PROMPT: Copy the material word for word, starting at the line that contains "Given: Select the second product thumbnail" and ending at the line that contains "(x=546, y=243)", with both of those lines included.

DATA LINES:

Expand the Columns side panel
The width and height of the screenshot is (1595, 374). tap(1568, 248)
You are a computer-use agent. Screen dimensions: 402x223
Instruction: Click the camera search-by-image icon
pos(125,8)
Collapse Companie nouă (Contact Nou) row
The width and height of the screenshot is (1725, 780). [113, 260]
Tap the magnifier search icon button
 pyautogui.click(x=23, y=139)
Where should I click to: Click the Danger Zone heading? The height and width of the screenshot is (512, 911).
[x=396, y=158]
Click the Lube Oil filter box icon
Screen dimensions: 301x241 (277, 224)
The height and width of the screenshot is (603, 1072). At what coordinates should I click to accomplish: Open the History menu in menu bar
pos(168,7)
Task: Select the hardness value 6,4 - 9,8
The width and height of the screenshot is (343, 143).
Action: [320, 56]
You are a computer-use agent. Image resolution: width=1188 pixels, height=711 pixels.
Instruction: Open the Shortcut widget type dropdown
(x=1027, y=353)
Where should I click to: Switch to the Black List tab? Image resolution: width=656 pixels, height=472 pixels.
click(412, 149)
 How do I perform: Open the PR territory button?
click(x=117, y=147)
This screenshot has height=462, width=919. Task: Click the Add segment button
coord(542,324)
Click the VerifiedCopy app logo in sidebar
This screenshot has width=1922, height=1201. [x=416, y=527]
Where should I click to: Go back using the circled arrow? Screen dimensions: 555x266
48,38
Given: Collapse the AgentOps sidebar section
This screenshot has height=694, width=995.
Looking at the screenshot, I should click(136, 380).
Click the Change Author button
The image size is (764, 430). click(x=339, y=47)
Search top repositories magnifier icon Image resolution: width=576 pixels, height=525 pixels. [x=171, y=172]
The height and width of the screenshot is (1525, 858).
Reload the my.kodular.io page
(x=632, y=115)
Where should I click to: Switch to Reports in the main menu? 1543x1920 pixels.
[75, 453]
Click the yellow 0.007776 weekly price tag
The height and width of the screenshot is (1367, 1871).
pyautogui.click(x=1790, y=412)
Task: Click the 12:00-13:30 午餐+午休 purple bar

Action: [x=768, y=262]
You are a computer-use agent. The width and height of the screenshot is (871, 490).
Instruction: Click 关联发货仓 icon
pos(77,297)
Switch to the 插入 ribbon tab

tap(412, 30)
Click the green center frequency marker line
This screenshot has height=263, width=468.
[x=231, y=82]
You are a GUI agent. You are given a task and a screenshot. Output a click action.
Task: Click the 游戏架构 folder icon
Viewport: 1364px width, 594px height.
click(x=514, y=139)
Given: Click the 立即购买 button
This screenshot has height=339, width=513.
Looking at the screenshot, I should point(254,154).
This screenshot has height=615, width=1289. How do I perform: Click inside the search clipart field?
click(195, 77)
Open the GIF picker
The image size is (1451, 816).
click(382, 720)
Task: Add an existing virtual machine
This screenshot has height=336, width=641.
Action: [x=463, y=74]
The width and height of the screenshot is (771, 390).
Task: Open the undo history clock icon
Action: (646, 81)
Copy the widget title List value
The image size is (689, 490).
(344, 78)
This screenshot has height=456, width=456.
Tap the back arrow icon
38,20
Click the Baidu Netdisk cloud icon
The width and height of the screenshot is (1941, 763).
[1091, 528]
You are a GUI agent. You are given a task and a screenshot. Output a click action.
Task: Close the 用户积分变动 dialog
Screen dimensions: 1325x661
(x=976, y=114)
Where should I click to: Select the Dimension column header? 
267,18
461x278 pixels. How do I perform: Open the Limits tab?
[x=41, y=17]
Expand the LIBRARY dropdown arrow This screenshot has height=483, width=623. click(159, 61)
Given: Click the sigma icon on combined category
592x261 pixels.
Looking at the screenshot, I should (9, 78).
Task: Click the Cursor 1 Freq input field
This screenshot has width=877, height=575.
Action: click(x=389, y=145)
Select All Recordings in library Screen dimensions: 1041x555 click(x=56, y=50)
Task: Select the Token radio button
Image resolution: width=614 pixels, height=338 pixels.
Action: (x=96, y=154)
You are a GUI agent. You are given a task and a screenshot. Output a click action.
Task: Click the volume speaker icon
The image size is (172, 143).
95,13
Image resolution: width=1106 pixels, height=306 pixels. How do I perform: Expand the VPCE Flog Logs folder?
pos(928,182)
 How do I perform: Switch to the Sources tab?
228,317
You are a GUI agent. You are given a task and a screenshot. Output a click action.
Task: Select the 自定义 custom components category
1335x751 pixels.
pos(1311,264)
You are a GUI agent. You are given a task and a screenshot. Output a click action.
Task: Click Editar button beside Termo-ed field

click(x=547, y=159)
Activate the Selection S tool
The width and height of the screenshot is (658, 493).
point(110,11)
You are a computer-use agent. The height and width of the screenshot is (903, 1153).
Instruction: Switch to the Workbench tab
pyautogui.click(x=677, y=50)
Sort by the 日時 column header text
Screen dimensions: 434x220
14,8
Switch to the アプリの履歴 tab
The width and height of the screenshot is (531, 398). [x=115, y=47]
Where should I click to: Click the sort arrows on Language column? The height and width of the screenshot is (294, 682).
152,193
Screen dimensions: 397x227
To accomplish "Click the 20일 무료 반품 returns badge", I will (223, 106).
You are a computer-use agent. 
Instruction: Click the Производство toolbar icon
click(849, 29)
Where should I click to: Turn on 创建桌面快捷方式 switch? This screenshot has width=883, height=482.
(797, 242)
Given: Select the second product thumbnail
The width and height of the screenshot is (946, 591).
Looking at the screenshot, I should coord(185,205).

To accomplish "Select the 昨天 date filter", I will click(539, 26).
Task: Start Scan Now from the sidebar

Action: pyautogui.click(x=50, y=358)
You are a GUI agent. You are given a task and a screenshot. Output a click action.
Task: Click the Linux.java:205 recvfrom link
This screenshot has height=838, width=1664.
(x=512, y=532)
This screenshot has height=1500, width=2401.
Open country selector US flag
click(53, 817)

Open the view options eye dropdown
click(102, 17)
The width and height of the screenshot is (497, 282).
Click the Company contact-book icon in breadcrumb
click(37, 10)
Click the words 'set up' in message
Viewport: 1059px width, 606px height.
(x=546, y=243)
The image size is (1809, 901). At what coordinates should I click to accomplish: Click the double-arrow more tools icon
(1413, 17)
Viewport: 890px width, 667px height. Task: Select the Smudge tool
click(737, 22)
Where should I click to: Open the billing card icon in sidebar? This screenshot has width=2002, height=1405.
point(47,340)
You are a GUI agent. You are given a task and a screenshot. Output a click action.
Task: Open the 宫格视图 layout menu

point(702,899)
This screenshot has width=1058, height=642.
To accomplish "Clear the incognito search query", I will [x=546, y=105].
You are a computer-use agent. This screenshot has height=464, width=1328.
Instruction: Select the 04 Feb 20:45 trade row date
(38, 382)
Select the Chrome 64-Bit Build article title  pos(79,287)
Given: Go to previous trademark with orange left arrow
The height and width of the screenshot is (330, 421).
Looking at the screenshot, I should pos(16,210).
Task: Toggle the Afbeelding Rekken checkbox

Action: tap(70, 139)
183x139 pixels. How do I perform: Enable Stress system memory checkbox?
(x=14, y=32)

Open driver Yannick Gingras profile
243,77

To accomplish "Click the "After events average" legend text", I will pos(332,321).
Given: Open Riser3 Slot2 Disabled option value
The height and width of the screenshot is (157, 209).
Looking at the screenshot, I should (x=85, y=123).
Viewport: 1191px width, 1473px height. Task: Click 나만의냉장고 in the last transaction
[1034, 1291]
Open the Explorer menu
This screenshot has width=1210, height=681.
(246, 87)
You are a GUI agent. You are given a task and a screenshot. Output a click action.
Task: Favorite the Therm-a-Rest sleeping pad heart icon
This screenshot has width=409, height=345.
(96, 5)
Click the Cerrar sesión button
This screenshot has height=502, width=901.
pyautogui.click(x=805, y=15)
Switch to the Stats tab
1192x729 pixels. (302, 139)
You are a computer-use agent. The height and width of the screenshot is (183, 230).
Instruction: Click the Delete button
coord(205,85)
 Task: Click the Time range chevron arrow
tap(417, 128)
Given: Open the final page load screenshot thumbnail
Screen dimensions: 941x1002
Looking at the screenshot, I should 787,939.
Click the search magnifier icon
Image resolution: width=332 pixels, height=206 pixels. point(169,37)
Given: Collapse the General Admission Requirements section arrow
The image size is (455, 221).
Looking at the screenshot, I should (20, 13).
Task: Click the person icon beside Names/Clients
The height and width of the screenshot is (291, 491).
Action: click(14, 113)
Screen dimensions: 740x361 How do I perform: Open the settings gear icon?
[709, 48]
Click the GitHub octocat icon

RESPONSE FOR THIS EXERCISE:
Given: Select the second product thumbnail
The width and height of the screenshot is (946, 591).
Looking at the screenshot, I should coord(185,205).

To accomplish "Select the 昨天 date filter", I will click(539, 26).
Task: Start Scan Now from the sidebar

Action: pyautogui.click(x=50, y=358)
You are a GUI agent. You are given a task and a screenshot. Output a click action.
Task: Click the Linux.java:205 recvfrom link
This screenshot has height=838, width=1664.
(x=512, y=532)
This screenshot has height=1500, width=2401.
Open country selector US flag
click(53, 817)

Open the view options eye dropdown
click(102, 17)
The width and height of the screenshot is (497, 282).
Click the Company contact-book icon in breadcrumb
click(37, 10)
Click the words 'set up' in message
Viewport: 1059px width, 606px height.
(x=546, y=243)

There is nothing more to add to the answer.